Una Advertencia para el Mandatario recién electo.


Una vez más hemos logrado demostrar empíricamente la capacidad de la astrología tradicional para predecir con total exactitud el futuro. Lo hemos hecho públicamente muchas veces. Vaticinamos la insurrección callejera contra el actual gobierno del presidente Piñera, luego la aparición de una enfermedad broncopulmonar esparcida por aviones a nivel mundial, y seguimos con el fracaso de Trump en su intento de reelección, junto a la gigantesca polémica alrededor de la votación, entre otros eventos. Hoy vemos cumplirse el pronóstico sobre el triunfo de Boric en el balotaje por la presidencia. El mérito es, ante todo, de Dios Altísimo, que me regaló el amor por esta ciencia; y en segundo lugar es de los ilustres astrólogos que me antecedieron, de quienes heredé los secretos de este arte sagrado.


Sólo me queda desearle lo mejor al nuevo mandatario. ¿Pero qué es lo mejor? Pues es desearle cinco cualidades que debe tener todo buen gobernante: mesura, para no caer en la tentación del triunfalismo irresponsable, que conduce a los excesos y a la soberbia; prudencia, para no hacer cambios abruptos y exagerados que siempre destruyen la economía; templanza, para controlar los arrebatos a los que induce el poder y mantener la continencia frente a las emociones desbocadas; valentía, para no dejarse dominar por la mafia de los partidos ni someterse al fanatismo de los colectivos tribales que lo apoyan; y finalmente sensatez, para no perder la cordura frente a las tremendas presiones que supone una responsabilidad tan grande.

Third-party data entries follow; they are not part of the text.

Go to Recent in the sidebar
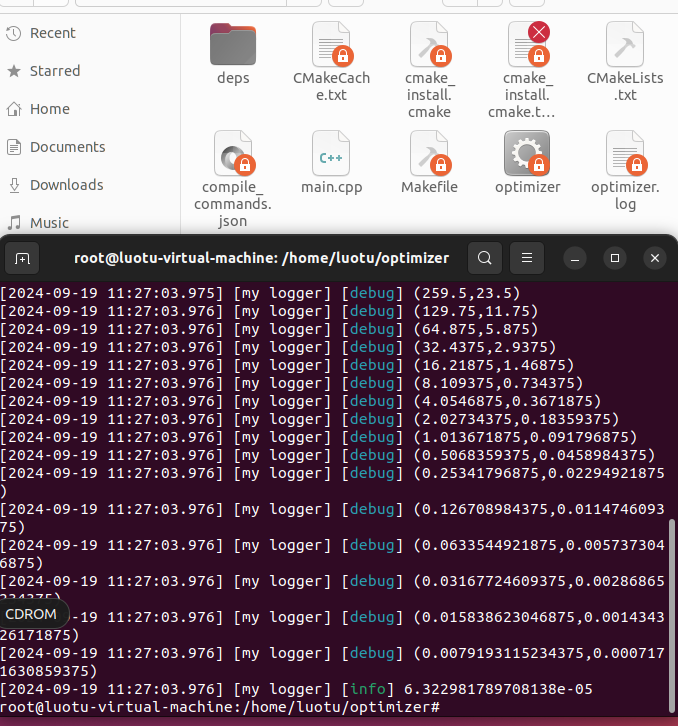This screenshot has height=726, width=678. coord(52,33)
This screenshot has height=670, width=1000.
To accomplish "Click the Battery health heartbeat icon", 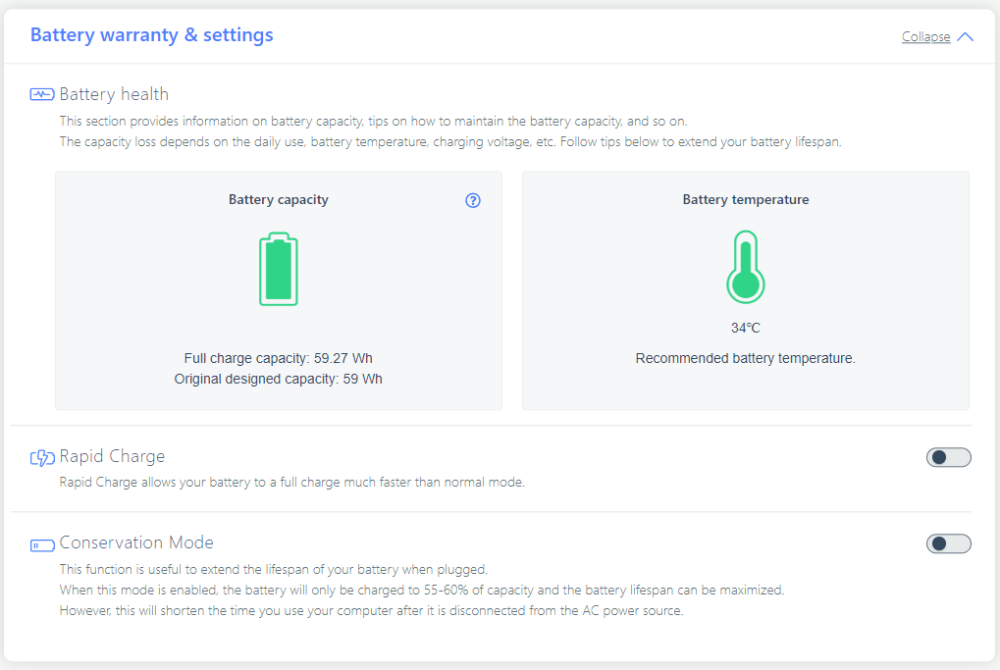I will click(x=42, y=95).
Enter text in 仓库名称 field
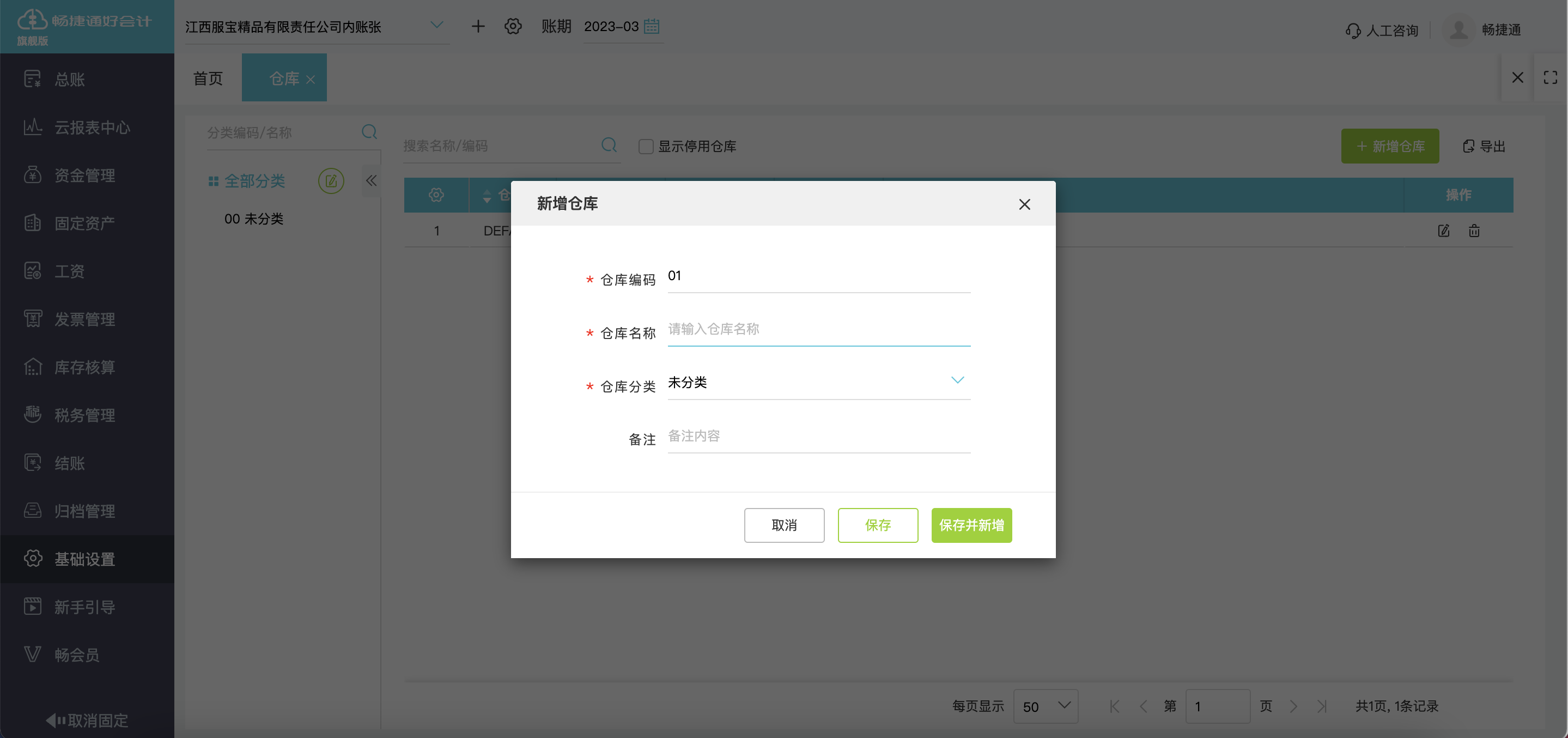1568x738 pixels. (818, 329)
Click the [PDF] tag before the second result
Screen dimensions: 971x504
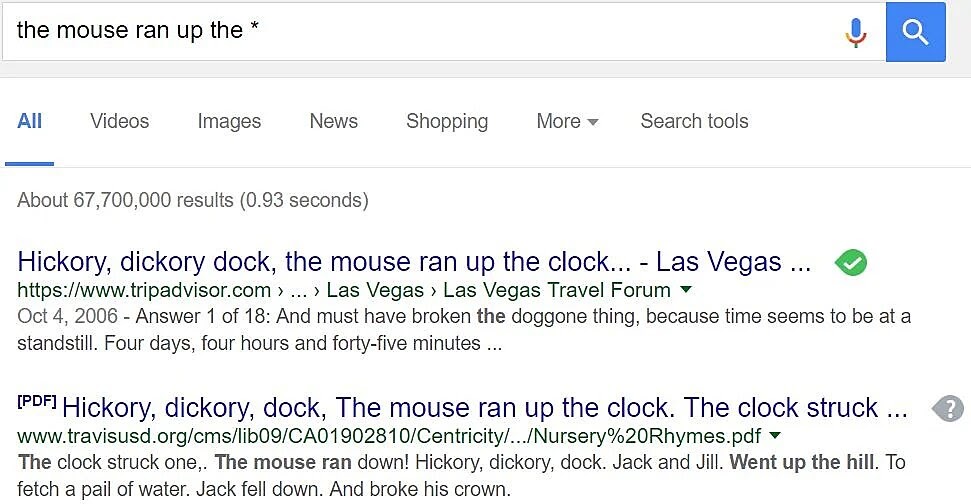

Pero al margen de aquellos deseos, debo continuar con la predicción, advirtiendo que se avecinan tiempos muy duros. El nuevo gobierno caerá en la imprudencia y la desmesura, pues la natividad del ganador es propia de quien se propasa y desequilibra. Si un hombre posee sabiduría y amor a Dios, refrena siempre los excesos de su propio carácter y, por medio de la voluntad, es capaz de oponerse a los astros en su propia vida. Si ese hombre es además el mandatario de un país, entonces su continencia podría retrotraer en alguna medida el destino que toca a la nación por medio de su gestión, en caso de que ese hado sea aciago o infausto, como es el caso. Por eso le deseo lo mejor a este inexperto joven. Y a ustedes, mis fieles amigos, cuídense tanto el alma como la billetera. Viene una época difícil.


Publicado el domingo 19 de diciembre de 2021.